ACTIONS TO TAKE –
A: In the worked solution to the exponential equation f(x) = 0:
(i) What value does the sum of the two powers give when x = 1?
(ii) Which value of x is shown to be a solution?
(iii) What decimal value does (4/5)^x take when x = 2?
B: Extend the worked solution to the exponential equation f(x) = 0, picking up after its last sentence.

TEXT EXCERPT –
Question

If $$\mathrm{f}(\mathrm{x})=\left(\frac{3}{5}\right)^{\mathrm{x}}+\left(\frac{4}{5}\right)^{\mathrm{x}}-1, \mathrm{x} \in \mathrm{R}$$, then the equation $$f(x)=0$$ has : (a) no solution (b) one solution (c) two solutions (d) more than two solutions

Answer

**step1 Find a specific solution for the equation**

The given equation is $$f(x) = \left(\frac{3}{5}\right)^x + \left(\frac{4}{5}\right)^x - 1 = 0$$. We are looking for values of $$x$$ that satisfy this equation, which can be rewritten as $$\left(\frac{3}{5}\right)^x + \left(\frac{4}{5}\right)^x = 1$$. Let's test some integer values for $$x$$ to see if we can find a solution.

For $$x=0$$:
$$\left(\frac{3}{5}\right)^0 + \left(\frac{4}{5}\right)^0 = 1 + 1 = 2$$
This is not equal to 1.

For $$x=1$$:
$$\left(\frac{3}{5}\right)^1 + \left(\frac{4}{5}\right)^1 = \frac{3}{5} + \frac{4}{5} = \frac{7}{5}$$
This is not equal to 1.

For $$x=2$$:
$$\left(\frac{3}{5}\right)^2 + \left(\frac{4}{5}\right)^2 = \frac{9}{25} + \frac{16}{25} = \frac{25}{25} = 1$$
This is equal to 1. Therefore, $$x=2$$ is a solution to the equation.

**step2 Analyze the behavior of the terms in the function**

Consider the individual terms in the function: $$\left(\frac{3}{5}\right)^x$$ and $$\left(\frac{4}{5}\right)^x$$. For any base $$a$$ such that $$0 < a < 1$$, the exponential function $$a^x$$ is a decreasing function. This means that as the value of $$x$$ increases, the value of $$a^x$$ decreases. We can illustrate this with examples:

For $$\left(\frac{3}{5}\right)^x$$:
If $$x=1$$, $$\left(\frac{3}{5}\right)^1 = \frac{3}{5} = 0.6$$
If $$x=2$$, $$\left(\frac{3}{5}\right)^2 = \frac{9}{25} = 0.36$$
Since $$0.36 < 0.6$$, as $$x$$ increased from 1 to 2, the value of $$\left(\frac{3}{5}\right)^x$$ decreased.

Similarly, for $$\left(\frac{4}{5}\right)^x$$:
If $$x=1$$, $$\left(\frac{4}{5}\right)^1 = \frac{4}{5} = 0.8$$
If $$x=2$$, $$\left(\frac{4}{5}\right)^2 = \frac{16}{25} = 0.64$$
Since $$0.64 < 0.8$$, as $$x$$ increased from 1 to 2, the value of $$\left(\frac{4}{5}\right)^x$$ also decreased.

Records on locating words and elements
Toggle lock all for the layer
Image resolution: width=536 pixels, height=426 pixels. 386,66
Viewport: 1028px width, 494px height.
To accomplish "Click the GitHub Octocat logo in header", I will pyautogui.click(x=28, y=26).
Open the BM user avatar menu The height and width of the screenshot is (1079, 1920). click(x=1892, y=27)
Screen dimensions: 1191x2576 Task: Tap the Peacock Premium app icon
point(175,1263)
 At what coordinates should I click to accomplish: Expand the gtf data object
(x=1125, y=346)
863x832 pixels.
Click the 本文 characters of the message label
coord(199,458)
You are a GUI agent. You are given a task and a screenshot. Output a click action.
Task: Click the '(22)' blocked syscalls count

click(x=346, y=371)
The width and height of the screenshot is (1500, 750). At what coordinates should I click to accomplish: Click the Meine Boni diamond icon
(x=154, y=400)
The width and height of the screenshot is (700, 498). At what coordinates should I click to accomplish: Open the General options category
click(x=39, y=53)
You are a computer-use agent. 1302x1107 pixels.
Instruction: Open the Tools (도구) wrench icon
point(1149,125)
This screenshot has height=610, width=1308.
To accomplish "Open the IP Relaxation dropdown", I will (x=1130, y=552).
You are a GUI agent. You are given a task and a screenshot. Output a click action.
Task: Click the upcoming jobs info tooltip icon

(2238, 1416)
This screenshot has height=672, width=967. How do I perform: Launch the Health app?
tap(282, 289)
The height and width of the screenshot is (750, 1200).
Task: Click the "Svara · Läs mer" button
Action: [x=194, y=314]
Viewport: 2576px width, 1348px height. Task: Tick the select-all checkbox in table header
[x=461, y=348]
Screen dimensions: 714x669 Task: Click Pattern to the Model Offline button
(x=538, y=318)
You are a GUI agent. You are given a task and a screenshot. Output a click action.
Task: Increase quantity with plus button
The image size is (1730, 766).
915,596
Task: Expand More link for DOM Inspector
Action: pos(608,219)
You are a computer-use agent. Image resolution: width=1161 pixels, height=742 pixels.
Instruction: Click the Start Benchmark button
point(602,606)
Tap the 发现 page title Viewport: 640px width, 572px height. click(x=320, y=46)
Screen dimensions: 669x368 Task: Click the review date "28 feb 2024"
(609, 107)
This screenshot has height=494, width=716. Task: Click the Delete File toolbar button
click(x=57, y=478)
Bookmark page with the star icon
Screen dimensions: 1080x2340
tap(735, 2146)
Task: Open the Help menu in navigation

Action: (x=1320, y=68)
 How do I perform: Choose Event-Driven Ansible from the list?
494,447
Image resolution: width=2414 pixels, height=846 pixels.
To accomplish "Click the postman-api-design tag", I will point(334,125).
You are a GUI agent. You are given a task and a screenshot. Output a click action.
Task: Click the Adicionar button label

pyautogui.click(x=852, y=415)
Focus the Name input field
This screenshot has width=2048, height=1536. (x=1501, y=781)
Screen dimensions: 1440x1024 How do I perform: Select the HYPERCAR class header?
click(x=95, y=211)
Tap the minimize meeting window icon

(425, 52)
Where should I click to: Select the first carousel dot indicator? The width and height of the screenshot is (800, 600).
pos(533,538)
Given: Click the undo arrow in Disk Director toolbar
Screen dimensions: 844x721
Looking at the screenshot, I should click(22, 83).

ANSWERS TO THE EXERCISE –
A:
(i) 7/5
(ii) x = 2
(iii) 0.64

B:
**step3 Determine the overall behavior of the function**

Since both $$\left(\frac{3}{5}\right)^x$$ and $$\left(\frac{4}{5}\right)^x$$ are decreasing functions, their sum, $$g(x) = \left(\frac{3}{5}\right)^x + \left(\frac{4}{5}\right)^x$$, will also be a decreasing function. If we add two numbers that are both getting smaller, their sum will also get smaller. Therefore, the function $$f(x) = \left(\frac{3}{5}\right)^x + \left(\frac{4}{5}\right)^x - 1$$ is also a strictly decreasing function. A strictly decreasing function means that for any two values $$x_1$$ and $$x_2$$, if $$x_1 < x_2$$, then $$f(x_1) > f(x_2)$$.

**step4 Conclude the number of solutions**

Because $$f(x)$$ is a strictly decreasing function, its graph can cross the x-axis (where $$f(x)=0$$) at most once. In Step 1, we found that $$x=2$$ is a solution (i.e., $$f(2)=0$$). Since a strictly decreasing function can only cross the x-axis once, there can be no other solutions. Therefore, the equation $$f(x)=0$$ has exactly one solution.

Alternative answer

Answer:
(b) one solution Explain
This is a question about <how functions change, specifically exponential functions>. The solving step is:

Hey friend! This problem asks us to find how many times the function $f(x) = (\frac{3}{5})^x + (\frac{4}{5})^x - 1$ becomes equal to zero. That's like asking when $(\frac{3}{5})^x + (\frac{4}{5})^x = 1$.

1. **Let's test some easy numbers for x!**
* What if $x=0$?
$(\frac{3}{5})^0 + (\frac{4}{5})^0 = 1 + 1 = 2$. Hmm, 2 is not 1, so $x=0$ isn't a solution.
* What if $x=1$?
$(\frac{3}{5})^1 + (\frac{4}{5})^1 = \frac{3}{5} + \frac{4}{5} = \frac{7}{5}$. Nope, $\frac{7}{5}$ is not 1, so $x=1$ isn't a solution.
* What if $x=2$?
$(\frac{3}{5})^2 + (\frac{4}{5})^2 = \frac{9}{25} + \frac{16}{25} = \frac{25}{25} = 1$.
Aha! We found one! So, $x=2$ is definitely a solution.

2. **Now, let's think about how the function behaves.**
Look at the parts: $(\frac{3}{5})^x$ and $(\frac{4}{5})^x$.
* When you have a fraction less than 1 (like $\frac{3}{5}$ or $\frac{4}{5}$) and you raise it to a bigger power, the number gets smaller. For example, $(\frac{1}{2})^1 = \frac{1}{2}$, but $(\frac{1}{2})^2 = \frac{1}{4}$, which is smaller.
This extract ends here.